What this task involves:
Output each line of the data word for word, from the first through the line that holds "Click the funnel", and leave off whatever follows.

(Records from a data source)
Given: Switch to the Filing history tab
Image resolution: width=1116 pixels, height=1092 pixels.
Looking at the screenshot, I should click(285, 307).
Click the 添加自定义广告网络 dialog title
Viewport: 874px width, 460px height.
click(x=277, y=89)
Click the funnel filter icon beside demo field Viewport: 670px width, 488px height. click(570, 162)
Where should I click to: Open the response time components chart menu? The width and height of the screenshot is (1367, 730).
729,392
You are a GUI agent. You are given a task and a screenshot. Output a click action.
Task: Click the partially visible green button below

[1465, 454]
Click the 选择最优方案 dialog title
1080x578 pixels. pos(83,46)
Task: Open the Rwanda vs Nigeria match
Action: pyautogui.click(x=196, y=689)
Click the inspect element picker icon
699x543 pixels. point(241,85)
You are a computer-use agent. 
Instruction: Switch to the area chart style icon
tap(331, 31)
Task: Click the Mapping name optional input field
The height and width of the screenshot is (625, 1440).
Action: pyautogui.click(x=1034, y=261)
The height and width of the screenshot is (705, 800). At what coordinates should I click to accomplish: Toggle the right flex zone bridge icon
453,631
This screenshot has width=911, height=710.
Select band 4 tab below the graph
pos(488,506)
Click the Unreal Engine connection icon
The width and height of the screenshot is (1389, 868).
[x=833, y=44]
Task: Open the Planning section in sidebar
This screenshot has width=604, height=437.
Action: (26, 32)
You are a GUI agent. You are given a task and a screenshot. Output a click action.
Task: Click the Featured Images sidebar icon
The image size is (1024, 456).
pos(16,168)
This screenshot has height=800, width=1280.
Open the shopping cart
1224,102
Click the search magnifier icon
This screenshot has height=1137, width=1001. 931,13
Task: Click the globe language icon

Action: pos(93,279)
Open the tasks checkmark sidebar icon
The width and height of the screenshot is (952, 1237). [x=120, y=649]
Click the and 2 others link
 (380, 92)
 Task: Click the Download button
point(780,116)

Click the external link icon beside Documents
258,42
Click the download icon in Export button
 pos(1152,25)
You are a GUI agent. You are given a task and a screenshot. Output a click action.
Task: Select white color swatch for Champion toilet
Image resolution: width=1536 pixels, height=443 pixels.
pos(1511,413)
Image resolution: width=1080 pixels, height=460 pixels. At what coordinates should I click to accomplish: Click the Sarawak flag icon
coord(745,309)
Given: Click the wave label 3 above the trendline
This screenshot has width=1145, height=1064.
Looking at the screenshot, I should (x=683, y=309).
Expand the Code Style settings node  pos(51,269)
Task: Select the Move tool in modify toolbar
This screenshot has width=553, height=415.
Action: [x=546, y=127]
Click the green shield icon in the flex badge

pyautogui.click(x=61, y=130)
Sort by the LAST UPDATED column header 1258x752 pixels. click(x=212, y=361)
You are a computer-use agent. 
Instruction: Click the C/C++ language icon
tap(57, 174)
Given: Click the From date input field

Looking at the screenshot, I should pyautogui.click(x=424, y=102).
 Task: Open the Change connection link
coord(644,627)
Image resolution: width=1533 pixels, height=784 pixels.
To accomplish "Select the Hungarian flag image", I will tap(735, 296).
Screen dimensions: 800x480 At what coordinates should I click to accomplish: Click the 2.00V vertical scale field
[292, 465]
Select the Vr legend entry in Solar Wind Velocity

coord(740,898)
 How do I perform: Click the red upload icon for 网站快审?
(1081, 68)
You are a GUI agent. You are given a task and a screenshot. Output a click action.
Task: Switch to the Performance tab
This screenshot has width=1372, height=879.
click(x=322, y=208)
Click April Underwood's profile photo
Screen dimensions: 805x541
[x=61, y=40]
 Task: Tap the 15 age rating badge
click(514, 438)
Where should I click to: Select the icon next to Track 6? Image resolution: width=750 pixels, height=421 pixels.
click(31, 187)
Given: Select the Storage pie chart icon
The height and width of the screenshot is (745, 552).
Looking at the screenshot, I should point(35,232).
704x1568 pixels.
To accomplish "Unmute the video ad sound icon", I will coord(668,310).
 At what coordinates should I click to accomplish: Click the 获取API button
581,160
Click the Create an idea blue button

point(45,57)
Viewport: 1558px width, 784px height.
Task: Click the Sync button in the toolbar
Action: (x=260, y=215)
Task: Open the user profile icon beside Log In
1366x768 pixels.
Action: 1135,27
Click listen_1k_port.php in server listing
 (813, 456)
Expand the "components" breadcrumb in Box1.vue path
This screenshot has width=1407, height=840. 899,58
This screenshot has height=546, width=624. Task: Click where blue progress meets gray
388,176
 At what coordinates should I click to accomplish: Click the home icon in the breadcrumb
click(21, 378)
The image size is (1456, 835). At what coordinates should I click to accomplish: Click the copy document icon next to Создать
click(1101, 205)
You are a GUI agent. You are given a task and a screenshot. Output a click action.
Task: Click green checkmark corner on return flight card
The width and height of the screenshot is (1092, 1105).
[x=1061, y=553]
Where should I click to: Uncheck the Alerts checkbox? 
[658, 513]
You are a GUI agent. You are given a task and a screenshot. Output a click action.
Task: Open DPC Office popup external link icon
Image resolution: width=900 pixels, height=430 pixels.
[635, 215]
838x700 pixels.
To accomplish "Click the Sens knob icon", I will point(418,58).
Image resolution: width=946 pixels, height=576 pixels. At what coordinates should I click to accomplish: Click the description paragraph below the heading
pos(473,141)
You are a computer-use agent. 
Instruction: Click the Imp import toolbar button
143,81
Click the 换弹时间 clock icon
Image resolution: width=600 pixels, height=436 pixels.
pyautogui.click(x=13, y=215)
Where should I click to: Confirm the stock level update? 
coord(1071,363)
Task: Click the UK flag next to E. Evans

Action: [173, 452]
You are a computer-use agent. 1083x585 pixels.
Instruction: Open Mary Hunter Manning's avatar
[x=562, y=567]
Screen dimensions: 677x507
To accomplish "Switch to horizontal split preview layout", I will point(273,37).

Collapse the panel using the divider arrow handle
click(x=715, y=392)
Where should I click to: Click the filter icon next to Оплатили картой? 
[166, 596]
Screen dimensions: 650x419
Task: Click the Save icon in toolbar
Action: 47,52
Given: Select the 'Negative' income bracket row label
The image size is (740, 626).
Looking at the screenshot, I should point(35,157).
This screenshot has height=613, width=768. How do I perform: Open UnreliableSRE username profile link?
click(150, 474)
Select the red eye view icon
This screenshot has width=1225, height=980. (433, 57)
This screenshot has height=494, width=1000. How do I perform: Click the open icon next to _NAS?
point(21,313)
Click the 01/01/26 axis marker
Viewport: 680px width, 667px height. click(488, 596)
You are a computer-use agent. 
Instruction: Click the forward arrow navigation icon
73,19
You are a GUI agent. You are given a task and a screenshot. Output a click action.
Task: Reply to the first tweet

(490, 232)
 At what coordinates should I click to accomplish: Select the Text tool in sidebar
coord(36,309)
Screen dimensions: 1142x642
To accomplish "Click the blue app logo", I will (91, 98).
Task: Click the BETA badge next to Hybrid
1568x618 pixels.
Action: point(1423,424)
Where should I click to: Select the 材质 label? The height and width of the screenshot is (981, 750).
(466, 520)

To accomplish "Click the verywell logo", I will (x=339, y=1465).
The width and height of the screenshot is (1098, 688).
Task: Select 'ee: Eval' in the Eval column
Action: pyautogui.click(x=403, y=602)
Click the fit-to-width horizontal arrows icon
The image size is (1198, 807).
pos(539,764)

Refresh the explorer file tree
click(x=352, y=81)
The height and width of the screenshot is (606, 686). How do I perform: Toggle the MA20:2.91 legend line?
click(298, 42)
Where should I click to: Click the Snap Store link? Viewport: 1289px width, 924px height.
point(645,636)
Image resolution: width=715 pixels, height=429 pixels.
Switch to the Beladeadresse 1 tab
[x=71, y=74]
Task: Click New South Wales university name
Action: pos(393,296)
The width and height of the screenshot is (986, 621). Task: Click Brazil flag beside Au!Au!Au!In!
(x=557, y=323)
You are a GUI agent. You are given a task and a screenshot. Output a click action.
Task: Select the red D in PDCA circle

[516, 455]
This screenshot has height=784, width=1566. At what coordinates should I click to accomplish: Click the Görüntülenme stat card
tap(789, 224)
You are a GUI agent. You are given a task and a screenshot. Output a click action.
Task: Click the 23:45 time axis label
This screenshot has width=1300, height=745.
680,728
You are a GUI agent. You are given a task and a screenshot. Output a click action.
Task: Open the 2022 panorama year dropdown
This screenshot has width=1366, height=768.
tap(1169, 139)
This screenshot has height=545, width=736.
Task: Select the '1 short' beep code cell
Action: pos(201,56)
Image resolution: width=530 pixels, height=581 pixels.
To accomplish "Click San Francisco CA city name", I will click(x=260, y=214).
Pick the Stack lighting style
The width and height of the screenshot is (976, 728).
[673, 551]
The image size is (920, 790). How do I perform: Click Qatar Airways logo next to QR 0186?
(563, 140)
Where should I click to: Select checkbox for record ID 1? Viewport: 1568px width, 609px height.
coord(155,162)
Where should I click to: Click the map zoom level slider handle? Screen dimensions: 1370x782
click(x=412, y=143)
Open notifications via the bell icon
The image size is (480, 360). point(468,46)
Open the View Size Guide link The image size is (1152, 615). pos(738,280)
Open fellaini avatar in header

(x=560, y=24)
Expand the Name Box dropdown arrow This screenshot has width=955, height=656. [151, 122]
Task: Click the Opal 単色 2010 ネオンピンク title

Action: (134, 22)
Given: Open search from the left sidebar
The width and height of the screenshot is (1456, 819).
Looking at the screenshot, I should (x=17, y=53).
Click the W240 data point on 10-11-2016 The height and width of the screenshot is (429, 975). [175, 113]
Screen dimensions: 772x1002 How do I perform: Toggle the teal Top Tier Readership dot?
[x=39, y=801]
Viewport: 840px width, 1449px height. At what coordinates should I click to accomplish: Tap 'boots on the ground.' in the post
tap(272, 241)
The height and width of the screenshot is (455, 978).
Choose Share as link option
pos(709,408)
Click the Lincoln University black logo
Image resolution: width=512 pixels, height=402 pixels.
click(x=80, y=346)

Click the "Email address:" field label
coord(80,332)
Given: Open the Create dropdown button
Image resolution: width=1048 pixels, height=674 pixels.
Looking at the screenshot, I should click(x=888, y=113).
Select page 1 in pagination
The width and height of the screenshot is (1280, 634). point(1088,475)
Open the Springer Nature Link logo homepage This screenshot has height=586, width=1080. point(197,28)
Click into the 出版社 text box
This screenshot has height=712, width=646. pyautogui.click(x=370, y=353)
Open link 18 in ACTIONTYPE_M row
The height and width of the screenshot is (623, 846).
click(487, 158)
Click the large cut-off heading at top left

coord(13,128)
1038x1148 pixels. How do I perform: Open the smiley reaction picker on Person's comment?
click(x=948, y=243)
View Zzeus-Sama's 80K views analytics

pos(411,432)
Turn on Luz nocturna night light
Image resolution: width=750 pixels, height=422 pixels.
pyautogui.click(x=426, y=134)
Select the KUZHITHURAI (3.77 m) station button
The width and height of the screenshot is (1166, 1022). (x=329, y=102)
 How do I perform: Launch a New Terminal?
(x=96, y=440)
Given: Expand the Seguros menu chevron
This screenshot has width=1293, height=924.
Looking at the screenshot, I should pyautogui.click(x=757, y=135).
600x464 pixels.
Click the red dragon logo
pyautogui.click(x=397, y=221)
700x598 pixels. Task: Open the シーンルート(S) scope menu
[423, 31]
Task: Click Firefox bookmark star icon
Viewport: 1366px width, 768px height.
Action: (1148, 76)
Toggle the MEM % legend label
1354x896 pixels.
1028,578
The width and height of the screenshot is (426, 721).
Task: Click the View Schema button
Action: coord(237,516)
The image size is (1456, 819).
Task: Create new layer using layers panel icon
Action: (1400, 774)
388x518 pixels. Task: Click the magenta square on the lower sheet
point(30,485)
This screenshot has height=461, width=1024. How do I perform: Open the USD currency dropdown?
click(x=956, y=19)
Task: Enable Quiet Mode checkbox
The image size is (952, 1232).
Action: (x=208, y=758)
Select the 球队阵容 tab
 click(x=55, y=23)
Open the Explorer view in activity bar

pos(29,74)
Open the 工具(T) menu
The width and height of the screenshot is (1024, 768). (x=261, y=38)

Response:
Given: Switch to the Filing history tab
Image resolution: width=1116 pixels, height=1092 pixels.
Looking at the screenshot, I should click(285, 307).
Click the 添加自定义广告网络 dialog title
Viewport: 874px width, 460px height.
click(x=277, y=89)
Click the funnel filter icon beside demo field Viewport: 670px width, 488px height. click(570, 162)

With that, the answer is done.